AstraZeneca’s early-stage Fasenra study smashes primary endpoint in hypereosinophilic syndrome

pharmafile | April 4, 2019 | News story | Research and Development AstraZeneca, Fasenra, hypereosinophilic syndrome, pharma 

AstraZeneca has revealed new data for Fasenra (benralizumab), demonstrating that patients using the drug can “achieve near-complete depletion of eosinophils and improve clinical outcomes” in hypereosinophilic syndrome (HES)

In a Phase 2 trial of 20 participants, 90% achieved the primary endpoint of an at least 50% reduction in their absolute blood eosinophil counts after 12 weeks of treatment, compared to 30% with placebo.  

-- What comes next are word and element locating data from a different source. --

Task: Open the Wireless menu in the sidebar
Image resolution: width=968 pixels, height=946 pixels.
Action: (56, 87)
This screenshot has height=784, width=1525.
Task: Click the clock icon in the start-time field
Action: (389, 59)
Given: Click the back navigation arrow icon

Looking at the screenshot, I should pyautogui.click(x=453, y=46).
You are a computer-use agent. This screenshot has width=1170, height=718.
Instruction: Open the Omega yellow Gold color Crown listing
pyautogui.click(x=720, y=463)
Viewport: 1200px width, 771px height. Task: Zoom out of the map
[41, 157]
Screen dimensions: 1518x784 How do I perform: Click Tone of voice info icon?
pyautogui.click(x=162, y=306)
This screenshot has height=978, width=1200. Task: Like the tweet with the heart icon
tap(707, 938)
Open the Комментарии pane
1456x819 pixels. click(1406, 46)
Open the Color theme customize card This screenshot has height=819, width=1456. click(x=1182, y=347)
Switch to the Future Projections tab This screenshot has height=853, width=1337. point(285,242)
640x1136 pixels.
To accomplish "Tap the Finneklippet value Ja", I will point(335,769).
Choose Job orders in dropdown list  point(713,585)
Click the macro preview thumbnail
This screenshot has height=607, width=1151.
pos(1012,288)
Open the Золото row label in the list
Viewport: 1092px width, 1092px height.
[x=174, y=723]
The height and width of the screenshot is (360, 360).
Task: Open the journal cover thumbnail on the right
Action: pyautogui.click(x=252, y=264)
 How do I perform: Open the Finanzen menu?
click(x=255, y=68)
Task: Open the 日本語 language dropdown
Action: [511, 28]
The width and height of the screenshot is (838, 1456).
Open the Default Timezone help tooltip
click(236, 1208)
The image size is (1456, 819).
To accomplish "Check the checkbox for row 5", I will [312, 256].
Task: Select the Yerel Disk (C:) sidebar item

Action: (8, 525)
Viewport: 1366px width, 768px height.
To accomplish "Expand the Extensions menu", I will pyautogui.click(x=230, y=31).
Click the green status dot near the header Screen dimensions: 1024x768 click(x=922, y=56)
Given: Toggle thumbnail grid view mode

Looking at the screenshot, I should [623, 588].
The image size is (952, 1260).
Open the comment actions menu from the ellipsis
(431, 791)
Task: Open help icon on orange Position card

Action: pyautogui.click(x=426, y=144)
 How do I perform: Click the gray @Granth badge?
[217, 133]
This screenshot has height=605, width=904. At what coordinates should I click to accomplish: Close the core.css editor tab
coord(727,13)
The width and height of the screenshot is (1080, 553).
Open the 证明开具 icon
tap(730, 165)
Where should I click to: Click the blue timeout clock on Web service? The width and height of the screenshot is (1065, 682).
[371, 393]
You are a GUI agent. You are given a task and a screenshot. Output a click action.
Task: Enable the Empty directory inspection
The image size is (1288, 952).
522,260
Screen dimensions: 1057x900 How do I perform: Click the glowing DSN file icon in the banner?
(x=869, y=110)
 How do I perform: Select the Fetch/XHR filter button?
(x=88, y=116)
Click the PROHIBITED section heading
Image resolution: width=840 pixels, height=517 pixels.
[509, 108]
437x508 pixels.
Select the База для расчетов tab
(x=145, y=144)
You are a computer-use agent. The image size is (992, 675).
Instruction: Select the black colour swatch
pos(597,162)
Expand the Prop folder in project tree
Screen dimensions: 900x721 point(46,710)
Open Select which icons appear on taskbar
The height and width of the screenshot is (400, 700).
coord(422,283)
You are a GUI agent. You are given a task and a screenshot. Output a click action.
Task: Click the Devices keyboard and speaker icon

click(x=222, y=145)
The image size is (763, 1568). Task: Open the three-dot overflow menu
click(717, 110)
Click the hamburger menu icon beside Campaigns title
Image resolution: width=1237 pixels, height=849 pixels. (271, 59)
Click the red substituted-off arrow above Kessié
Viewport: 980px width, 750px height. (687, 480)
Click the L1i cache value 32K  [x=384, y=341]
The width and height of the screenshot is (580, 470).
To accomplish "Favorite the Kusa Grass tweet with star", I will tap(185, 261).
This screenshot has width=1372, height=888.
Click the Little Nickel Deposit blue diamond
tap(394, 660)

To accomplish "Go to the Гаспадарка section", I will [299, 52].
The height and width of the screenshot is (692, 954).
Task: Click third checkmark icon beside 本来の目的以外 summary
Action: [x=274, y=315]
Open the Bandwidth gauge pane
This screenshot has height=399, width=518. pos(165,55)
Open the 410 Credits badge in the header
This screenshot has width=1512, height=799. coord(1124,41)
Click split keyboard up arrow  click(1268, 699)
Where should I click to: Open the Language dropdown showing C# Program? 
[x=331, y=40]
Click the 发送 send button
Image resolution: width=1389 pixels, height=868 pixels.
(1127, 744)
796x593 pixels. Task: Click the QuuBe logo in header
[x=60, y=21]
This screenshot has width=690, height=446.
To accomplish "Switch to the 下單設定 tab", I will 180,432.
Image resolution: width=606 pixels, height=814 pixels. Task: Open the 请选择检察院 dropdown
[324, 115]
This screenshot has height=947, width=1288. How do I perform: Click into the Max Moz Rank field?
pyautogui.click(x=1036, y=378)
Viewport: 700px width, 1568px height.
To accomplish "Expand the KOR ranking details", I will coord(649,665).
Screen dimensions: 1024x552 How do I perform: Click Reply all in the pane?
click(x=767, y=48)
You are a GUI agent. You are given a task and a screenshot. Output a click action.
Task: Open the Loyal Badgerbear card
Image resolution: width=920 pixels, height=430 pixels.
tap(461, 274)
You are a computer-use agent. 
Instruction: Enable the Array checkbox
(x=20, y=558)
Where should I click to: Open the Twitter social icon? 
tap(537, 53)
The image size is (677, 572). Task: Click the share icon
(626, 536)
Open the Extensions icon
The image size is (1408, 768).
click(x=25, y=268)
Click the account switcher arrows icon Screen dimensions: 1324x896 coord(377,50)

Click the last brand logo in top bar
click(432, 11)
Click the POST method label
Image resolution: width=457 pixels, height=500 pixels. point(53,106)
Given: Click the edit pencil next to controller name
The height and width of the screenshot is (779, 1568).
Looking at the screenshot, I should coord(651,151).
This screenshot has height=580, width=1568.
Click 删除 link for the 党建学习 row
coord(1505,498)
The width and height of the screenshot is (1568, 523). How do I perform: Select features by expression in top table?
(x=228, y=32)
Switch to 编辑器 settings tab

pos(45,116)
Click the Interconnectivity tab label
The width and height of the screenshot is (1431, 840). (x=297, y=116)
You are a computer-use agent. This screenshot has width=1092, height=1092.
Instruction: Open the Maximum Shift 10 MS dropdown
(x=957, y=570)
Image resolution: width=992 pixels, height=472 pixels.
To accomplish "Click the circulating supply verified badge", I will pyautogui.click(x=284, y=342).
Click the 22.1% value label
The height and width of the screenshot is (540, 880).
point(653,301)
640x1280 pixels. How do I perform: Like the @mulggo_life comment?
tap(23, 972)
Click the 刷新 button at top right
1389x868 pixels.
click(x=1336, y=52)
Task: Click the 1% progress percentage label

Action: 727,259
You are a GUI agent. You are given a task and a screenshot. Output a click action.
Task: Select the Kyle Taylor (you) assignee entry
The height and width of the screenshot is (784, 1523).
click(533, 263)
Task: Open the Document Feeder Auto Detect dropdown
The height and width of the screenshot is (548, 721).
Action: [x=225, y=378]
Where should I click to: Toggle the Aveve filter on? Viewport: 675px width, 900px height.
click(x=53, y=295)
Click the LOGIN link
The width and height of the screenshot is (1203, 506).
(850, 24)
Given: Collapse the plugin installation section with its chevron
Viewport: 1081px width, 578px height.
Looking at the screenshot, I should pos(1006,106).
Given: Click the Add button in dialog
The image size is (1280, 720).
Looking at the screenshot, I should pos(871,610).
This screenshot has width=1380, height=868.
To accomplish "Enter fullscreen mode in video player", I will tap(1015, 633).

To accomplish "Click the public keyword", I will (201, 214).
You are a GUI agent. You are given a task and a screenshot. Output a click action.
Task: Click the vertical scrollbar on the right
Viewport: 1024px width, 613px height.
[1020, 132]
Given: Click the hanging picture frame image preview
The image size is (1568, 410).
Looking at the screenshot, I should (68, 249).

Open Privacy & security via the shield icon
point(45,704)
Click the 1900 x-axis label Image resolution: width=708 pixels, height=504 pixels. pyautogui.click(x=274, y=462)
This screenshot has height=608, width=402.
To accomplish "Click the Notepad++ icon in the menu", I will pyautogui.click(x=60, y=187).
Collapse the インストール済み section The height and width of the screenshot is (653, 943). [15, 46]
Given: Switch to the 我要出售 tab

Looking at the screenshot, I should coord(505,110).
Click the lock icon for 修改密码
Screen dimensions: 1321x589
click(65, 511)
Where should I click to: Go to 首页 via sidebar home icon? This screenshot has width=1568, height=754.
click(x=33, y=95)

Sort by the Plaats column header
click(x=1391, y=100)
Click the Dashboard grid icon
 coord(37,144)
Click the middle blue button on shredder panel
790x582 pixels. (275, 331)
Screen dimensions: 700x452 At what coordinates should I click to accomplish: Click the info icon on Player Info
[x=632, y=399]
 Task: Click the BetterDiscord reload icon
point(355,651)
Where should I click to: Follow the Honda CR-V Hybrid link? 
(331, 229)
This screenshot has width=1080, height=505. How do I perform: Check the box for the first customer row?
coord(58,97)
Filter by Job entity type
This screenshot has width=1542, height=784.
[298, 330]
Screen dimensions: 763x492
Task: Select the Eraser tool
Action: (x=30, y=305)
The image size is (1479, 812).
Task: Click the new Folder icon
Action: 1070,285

A rare and potentially fatal group of disorders, HES is characterised by elevated levels of eosinophils in the blood. Participants enrolled in the study has blood eosinophil counts ranging between 1,000 to 21,580 cells per μl.

Furthermore, 74% of the participants maintained a reduction in eosinophil counts and an improvement in their symptoms after 48 weeks during the open-label phase of the study. Beyond this, 64% of this number were able to taper background HES medications, while tissue biopsies from patients displayed a near-complete depletion of eosinophils following treatment.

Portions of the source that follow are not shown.